Instruction
Rewrite the records starting at the line that contains "coordinates (33, 462)." and ending at the line that contains "coordinates (180, 281).", with "particular" changed to "specific" and all else left as it is. Return only those lines.

Records shown
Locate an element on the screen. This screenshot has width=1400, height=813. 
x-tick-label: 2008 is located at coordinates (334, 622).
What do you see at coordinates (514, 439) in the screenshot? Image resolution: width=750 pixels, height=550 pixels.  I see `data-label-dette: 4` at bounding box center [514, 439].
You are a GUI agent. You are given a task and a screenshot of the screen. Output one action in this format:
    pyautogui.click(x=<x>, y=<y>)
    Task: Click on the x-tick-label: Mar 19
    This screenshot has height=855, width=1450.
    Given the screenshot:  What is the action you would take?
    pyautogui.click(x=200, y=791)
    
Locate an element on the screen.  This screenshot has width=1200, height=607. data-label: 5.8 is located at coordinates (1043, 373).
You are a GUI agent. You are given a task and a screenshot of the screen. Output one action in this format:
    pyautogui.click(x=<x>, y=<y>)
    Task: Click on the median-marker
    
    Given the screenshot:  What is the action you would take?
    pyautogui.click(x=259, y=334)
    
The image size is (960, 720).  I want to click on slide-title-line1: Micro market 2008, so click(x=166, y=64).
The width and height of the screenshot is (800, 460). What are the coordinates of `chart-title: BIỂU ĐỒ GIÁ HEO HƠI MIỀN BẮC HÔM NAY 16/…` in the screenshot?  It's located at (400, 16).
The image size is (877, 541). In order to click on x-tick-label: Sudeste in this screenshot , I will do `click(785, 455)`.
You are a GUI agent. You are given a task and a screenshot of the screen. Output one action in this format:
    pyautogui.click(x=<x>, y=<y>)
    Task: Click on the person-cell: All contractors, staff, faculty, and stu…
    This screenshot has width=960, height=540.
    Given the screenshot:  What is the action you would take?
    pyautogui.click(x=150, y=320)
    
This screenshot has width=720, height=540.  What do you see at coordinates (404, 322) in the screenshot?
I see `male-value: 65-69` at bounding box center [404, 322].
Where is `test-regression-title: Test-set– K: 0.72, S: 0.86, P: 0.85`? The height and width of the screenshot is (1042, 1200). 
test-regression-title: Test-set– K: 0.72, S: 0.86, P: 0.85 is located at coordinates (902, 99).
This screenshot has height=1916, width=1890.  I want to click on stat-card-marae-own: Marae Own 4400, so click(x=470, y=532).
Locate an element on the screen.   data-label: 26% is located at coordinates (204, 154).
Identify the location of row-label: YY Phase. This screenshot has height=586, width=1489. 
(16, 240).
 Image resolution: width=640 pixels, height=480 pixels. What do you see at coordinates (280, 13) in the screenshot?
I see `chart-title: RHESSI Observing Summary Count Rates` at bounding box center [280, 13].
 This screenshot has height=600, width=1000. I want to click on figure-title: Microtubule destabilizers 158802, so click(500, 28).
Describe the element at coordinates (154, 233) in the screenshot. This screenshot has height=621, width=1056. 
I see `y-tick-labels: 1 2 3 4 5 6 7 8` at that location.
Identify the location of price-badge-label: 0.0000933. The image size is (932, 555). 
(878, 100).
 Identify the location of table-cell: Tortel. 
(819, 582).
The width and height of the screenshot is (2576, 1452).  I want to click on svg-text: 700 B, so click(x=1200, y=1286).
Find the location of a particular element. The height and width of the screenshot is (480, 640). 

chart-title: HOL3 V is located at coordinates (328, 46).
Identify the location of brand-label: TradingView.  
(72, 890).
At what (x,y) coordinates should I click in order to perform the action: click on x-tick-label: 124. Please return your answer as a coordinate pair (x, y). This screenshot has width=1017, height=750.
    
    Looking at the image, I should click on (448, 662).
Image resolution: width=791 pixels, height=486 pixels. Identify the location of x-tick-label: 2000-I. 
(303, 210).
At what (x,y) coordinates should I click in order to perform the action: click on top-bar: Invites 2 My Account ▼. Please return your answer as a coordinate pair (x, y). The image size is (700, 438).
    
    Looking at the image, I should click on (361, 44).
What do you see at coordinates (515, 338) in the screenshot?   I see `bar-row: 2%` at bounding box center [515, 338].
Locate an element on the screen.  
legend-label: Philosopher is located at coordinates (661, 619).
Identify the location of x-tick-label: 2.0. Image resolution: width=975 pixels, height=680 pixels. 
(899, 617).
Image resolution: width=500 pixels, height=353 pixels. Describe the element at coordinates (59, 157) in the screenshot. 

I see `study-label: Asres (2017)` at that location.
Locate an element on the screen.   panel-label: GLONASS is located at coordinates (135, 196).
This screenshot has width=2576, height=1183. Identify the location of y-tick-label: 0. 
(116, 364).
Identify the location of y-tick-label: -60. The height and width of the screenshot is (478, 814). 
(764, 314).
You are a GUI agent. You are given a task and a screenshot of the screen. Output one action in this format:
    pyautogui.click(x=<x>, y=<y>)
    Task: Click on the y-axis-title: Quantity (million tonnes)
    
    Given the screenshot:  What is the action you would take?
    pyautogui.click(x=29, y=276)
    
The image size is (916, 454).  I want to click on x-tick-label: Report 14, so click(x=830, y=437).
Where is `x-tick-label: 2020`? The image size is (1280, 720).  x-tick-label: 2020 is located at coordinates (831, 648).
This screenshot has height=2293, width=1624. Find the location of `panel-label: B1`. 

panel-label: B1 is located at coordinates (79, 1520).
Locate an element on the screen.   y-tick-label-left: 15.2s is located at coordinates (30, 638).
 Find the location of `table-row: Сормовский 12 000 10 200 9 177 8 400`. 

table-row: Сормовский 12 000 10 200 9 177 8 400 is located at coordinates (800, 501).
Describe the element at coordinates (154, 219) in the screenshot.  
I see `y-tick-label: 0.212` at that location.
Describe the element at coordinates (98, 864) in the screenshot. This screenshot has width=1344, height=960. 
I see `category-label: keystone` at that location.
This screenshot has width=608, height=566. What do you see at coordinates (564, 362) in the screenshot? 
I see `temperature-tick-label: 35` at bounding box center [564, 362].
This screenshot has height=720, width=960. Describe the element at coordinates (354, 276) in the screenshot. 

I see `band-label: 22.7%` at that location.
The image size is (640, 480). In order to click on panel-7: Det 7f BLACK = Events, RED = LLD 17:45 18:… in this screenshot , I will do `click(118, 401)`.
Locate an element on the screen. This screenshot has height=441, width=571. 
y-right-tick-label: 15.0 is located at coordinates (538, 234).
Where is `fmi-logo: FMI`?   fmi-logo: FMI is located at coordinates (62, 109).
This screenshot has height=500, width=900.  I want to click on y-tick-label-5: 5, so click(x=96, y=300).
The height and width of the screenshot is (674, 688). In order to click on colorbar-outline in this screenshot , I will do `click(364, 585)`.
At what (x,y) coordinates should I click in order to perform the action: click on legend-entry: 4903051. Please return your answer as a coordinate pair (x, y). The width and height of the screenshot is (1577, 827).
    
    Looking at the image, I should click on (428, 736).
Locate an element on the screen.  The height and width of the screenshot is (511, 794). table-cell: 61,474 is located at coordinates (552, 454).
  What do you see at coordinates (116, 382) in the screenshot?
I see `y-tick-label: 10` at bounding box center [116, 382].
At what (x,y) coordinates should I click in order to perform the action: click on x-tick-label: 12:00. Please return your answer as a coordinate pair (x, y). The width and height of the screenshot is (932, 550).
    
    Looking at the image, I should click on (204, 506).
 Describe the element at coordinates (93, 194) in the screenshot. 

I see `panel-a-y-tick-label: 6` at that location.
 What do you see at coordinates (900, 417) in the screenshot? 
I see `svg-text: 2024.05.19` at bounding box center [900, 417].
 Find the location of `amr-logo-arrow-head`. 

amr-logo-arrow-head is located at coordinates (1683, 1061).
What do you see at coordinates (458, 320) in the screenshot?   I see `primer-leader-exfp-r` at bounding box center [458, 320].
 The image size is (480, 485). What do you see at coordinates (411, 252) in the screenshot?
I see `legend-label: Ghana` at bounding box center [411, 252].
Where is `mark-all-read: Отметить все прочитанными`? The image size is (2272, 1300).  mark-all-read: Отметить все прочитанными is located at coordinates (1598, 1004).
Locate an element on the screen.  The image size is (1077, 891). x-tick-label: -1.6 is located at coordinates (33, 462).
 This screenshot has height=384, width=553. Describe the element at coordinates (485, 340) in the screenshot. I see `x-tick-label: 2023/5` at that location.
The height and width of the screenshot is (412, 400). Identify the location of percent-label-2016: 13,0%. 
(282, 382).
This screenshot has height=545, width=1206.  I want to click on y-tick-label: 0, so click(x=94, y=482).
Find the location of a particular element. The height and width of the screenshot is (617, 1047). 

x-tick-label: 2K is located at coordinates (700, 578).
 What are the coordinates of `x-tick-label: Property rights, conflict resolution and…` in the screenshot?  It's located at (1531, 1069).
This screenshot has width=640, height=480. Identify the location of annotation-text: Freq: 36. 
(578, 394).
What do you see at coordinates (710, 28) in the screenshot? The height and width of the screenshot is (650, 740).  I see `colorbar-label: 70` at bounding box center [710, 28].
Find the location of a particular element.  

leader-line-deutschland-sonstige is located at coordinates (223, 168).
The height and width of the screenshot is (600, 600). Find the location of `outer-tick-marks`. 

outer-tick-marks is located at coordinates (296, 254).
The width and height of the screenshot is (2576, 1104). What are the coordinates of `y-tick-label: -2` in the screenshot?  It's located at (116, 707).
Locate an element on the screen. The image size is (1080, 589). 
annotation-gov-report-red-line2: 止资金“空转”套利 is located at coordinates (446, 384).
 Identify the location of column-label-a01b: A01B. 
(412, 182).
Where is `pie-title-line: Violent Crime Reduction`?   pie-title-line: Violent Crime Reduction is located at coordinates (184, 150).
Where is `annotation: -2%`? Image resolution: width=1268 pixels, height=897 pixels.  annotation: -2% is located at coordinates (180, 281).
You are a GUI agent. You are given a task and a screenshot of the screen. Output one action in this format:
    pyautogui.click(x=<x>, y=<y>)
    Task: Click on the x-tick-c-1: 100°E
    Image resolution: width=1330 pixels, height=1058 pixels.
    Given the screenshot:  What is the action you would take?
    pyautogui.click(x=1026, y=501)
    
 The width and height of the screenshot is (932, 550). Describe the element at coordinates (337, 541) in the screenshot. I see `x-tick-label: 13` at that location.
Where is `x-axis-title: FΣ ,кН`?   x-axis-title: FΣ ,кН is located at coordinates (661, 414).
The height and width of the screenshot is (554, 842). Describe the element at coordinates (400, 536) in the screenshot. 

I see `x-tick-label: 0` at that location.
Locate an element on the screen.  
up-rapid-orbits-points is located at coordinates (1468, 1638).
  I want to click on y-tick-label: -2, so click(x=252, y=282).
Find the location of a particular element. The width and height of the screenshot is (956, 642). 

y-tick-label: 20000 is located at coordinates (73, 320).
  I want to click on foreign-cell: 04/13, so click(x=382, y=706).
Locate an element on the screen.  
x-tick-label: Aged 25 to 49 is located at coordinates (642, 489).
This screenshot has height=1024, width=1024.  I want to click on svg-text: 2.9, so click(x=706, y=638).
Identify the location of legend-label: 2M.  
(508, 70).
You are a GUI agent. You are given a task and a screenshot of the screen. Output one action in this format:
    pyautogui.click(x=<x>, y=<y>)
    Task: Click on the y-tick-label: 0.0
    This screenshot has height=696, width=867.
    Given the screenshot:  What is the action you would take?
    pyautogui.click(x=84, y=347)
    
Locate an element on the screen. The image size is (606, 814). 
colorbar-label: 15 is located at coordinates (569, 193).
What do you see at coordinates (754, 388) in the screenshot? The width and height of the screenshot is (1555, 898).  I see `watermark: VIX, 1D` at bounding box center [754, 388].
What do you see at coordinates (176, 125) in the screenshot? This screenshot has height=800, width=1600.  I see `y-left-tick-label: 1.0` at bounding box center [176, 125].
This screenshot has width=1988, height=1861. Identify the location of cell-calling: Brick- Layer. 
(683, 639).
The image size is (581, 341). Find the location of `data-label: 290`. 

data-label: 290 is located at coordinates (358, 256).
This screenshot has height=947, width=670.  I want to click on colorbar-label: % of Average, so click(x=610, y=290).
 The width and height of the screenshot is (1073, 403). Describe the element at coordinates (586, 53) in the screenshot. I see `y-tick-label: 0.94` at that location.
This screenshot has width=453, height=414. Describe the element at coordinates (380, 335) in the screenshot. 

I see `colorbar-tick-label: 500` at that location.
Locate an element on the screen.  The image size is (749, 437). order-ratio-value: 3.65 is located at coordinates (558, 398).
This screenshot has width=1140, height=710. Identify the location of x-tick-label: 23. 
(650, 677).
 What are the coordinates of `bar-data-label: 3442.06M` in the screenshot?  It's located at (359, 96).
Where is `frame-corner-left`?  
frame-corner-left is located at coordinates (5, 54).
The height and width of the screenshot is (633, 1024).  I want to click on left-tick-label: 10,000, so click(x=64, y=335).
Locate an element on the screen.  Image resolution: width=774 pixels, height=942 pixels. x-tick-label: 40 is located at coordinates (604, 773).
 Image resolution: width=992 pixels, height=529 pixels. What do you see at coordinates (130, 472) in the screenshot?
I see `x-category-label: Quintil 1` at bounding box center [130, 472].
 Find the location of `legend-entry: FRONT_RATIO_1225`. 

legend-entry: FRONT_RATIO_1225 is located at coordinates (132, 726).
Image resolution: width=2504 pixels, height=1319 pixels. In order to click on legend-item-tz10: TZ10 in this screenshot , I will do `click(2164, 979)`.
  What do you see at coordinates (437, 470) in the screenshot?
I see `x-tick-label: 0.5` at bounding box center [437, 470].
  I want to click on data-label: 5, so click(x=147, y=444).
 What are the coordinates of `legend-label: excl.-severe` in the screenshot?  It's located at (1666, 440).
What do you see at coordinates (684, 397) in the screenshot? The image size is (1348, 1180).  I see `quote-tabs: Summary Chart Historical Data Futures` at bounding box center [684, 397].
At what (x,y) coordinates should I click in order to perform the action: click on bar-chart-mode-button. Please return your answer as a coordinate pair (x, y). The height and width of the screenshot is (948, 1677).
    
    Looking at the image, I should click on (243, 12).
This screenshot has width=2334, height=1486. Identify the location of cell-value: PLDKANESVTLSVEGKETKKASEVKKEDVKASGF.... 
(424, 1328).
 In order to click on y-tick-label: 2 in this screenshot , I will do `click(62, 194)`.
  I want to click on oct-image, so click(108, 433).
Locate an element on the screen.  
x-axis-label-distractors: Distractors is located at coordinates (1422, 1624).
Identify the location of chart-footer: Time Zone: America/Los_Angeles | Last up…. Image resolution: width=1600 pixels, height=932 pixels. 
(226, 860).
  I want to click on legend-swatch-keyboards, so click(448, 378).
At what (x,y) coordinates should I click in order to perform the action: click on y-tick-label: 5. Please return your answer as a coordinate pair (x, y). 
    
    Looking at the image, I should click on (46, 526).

Answer
Locate an element on the screen.  The image size is (1077, 891). x-tick-label: -1.6 is located at coordinates (33, 462).
 This screenshot has height=384, width=553. Describe the element at coordinates (485, 340) in the screenshot. I see `x-tick-label: 2023/5` at that location.
The height and width of the screenshot is (412, 400). Identify the location of percent-label-2016: 13,0%. 
(282, 382).
This screenshot has height=545, width=1206.  I want to click on y-tick-label: 0, so click(x=94, y=482).
Find the location of a specific element. The height and width of the screenshot is (617, 1047). 

x-tick-label: 2K is located at coordinates (700, 578).
 What are the coordinates of `x-tick-label: Property rights, conflict resolution and…` in the screenshot?  It's located at (1531, 1069).
This screenshot has width=640, height=480. Identify the location of annotation-text: Freq: 36. 
(578, 394).
What do you see at coordinates (710, 28) in the screenshot? The height and width of the screenshot is (650, 740).  I see `colorbar-label: 70` at bounding box center [710, 28].
Find the location of a specific element.  

leader-line-deutschland-sonstige is located at coordinates (223, 168).
The height and width of the screenshot is (600, 600). Find the location of `outer-tick-marks`. 

outer-tick-marks is located at coordinates (296, 254).
The width and height of the screenshot is (2576, 1104). What are the coordinates of `y-tick-label: -2` in the screenshot?  It's located at (116, 707).
Locate an element on the screen. The image size is (1080, 589). 
annotation-gov-report-red-line2: 止资金“空转”套利 is located at coordinates (446, 384).
 Identify the location of column-label-a01b: A01B. 
(412, 182).
Where is `pie-title-line: Violent Crime Reduction`?   pie-title-line: Violent Crime Reduction is located at coordinates (184, 150).
Where is `annotation: -2%`? Image resolution: width=1268 pixels, height=897 pixels.  annotation: -2% is located at coordinates (180, 281).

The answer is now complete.